The "problem" was apparently a type conversion that comes from the decimal type MySQL to the decimal decimal code. Decimal result. For MySQLdb, pymysql and pyodbc data. By changing the converters.py file (in the last lines) in MySQLdb, we get:

 conversions[FIELD_TYPE.DECIMAL] = float conversions[FIELD_TYPE.NEWDECIMAL] = float 

instead of decimal.Decimal, it seems to completely solve the problem and now the following code:

 import MySQLdb import numpy import time t = time.time() conn = MySQLdb.connect(host='',...) curs = conn.cursor() curs.execute("select x,y from TABLENAME") data = numpy.array(curs.fetchall(),dtype=float) print(time.time()-t) 

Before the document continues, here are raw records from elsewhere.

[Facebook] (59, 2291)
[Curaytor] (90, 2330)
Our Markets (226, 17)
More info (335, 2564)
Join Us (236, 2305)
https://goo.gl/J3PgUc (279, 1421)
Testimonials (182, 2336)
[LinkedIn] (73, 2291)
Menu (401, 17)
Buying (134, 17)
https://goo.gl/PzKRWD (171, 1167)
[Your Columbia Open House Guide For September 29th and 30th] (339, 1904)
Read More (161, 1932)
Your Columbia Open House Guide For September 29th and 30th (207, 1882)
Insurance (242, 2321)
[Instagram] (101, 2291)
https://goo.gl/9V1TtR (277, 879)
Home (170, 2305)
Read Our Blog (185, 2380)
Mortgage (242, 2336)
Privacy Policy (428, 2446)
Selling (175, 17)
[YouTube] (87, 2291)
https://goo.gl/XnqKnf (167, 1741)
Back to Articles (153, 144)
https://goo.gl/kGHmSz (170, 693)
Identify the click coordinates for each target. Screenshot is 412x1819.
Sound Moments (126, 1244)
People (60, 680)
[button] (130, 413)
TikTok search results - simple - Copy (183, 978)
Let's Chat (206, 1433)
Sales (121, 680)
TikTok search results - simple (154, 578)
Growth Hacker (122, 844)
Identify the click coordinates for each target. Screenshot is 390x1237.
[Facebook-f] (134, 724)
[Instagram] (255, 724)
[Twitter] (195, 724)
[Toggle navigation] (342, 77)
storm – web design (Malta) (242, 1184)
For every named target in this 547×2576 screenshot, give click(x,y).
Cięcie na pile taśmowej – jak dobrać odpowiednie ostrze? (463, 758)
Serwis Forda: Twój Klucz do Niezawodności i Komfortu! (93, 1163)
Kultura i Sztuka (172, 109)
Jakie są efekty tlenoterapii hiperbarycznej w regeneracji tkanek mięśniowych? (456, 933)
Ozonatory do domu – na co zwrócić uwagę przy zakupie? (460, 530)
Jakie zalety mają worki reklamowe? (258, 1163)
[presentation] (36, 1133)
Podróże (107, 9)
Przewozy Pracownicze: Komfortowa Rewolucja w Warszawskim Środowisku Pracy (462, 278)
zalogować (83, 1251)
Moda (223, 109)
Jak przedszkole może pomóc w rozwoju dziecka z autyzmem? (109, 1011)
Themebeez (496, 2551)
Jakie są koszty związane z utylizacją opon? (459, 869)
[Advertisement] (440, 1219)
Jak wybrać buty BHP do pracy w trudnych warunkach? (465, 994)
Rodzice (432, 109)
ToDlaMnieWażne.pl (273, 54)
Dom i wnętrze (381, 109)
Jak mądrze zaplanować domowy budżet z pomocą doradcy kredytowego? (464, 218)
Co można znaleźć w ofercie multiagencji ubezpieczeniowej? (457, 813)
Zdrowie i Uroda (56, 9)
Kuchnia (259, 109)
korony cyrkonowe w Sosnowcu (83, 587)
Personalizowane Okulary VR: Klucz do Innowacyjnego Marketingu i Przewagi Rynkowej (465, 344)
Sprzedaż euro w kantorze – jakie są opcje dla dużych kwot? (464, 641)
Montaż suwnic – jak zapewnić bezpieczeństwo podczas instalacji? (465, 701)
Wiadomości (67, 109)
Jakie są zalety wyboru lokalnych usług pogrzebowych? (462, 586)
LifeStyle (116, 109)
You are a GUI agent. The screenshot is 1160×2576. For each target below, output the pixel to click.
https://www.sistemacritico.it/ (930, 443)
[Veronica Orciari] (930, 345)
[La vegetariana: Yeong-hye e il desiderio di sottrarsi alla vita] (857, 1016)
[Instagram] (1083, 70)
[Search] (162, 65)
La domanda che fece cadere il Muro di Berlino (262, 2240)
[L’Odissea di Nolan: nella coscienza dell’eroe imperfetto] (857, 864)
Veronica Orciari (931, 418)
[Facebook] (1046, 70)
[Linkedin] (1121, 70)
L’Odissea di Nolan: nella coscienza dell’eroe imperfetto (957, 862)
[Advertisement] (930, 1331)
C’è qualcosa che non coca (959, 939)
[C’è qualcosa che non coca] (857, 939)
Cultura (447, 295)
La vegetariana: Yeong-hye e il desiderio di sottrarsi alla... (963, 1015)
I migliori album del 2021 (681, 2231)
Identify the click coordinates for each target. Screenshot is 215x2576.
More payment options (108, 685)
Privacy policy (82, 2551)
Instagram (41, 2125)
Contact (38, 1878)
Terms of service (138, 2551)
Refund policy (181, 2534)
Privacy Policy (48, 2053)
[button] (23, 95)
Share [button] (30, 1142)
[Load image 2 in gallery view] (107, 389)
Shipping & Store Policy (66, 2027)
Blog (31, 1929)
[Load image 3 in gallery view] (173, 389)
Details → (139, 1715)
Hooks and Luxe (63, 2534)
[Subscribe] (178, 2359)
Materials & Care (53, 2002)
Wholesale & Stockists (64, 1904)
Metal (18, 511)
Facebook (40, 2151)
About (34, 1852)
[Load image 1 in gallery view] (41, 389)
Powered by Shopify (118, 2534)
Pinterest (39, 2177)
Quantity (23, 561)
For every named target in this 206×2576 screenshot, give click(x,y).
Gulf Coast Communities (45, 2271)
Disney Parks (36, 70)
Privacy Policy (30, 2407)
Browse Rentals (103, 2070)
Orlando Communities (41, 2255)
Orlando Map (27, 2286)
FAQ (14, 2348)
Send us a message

It works in less than a second! Funny, decimal.Decimal has never been a problem in the profiler.

A similar solution should work in the pymysql package. pyodbc is more complex: everything is written in C ++, so you have to recompile the whole package.

UPDATE

Here is a solution that does not require changing the MySQLdb source code: Python MySQLdb returns datetime.date and decimal. Then the solution for loading numerical data into pandas:

 import MySQLdb import pandas.io.sql as psql from MySQLdb.converters import conversions from MySQLdb.constants import FIELD_TYPE conversions[FIELD_TYPE.DECIMAL] = float conversions[FIELD_TYPE.NEWDECIMAL] = float conn = MySQLdb.connect(host='',user='',passwd='',db='') sql = "select * from NUMERICTABLE" df = psql.read_frame(sql, conn) 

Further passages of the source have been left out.